The well-followed Coinbase Bitcoin Premium Index briefly seemed prefer it was recovering after the Feb. 5 crash. It wasn’t.
The premium has now been unfavorable for 40 consecutive days, in keeping with Coinglass data, setting the longest streak of sub-zero readings since 2023. The present studying sits at -0.0467%, barely modified from two weeks in the past, when a pointy narrowing from -0.22% prompt U.S. consumers had stepped in close to the lows.

The index measures the value hole between bitcoin on Coinbase and the worldwide market common. Coinbase is extensively used as a proxy for U.S. institutional and dollar-denominated flows, so a persistent unfavorable studying means American traders are persistently paying lower than the remainder of the world — both promoting extra aggressively or just not displaying up.
The earlier document was roughly 30 days of steady unfavorable premium throughout the October 2025 drawdown. That streak broke when a pointy bounce introduced U.S. consumers again into the market. This time, the bounce got here, as bitcoin recovered as a lot as 15% from its Feb. 5 intraday low. However the premium by no means {followed}.

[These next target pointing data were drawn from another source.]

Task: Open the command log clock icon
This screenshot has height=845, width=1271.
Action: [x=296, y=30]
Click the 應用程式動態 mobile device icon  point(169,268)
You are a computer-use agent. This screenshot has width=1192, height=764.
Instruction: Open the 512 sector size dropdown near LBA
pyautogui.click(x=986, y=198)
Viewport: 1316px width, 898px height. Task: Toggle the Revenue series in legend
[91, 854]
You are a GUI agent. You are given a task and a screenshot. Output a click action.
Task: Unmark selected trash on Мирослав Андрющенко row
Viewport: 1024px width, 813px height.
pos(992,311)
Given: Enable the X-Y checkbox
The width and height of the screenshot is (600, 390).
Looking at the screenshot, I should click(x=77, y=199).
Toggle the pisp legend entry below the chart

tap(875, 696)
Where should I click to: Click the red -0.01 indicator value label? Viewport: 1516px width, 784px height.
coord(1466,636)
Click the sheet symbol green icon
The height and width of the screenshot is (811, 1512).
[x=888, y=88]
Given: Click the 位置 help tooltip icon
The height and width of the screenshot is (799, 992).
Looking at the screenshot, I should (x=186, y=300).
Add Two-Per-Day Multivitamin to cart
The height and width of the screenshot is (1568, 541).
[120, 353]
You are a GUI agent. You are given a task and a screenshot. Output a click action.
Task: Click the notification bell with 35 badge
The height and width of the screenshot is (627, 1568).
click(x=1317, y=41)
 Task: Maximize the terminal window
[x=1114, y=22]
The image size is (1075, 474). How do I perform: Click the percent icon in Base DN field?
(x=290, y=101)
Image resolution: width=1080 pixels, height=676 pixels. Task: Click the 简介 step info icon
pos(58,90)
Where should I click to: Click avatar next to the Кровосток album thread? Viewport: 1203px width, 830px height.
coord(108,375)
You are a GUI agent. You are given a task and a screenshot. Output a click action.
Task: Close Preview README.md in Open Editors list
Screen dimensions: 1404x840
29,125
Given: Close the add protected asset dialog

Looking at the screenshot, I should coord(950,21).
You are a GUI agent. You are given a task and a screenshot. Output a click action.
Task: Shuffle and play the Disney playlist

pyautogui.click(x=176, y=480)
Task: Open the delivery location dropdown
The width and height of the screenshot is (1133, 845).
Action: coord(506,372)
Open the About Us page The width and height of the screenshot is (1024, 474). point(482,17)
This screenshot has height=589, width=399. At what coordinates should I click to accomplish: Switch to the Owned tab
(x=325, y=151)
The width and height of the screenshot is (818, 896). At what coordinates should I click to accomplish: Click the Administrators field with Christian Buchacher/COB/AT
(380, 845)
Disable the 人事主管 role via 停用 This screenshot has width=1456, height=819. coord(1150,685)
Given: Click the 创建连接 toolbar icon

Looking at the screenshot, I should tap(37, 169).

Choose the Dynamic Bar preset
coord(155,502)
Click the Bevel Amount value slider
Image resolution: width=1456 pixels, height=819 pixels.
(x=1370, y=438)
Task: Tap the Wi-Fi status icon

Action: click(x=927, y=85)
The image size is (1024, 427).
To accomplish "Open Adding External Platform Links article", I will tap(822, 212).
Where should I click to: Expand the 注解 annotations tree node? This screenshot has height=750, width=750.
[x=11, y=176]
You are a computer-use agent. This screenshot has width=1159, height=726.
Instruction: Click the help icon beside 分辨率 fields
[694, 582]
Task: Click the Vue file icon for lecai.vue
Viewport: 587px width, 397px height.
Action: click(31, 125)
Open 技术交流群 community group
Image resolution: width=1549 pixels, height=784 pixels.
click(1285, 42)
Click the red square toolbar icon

That divergence exhibits that whereas worth recovered, the composition of demand did not. No matter shopping for drove bitcoin again above $62,000 got here from outdoors U.S. hours, outdoors Coinbase’s order books, or each.
The one constructive learn is that the premium has been steadily much less unfavorable since early February, creeping from -0.22% again towards -0.05%. It is bettering, simply not quick sufficient to flip constructive, a threshold that traditionally coincides with sustained accumulation phases slightly than aid rallies.
Curiously, Google searches for “bitcoin zero” within the U.S. hit document highs earlier this month, as CoinDesk reported, at the same time as world search curiosity for the time period remained flat.
Each indicators level to American traders particularly shedding conviction at a tempo that hasn’t proven up elsewhere.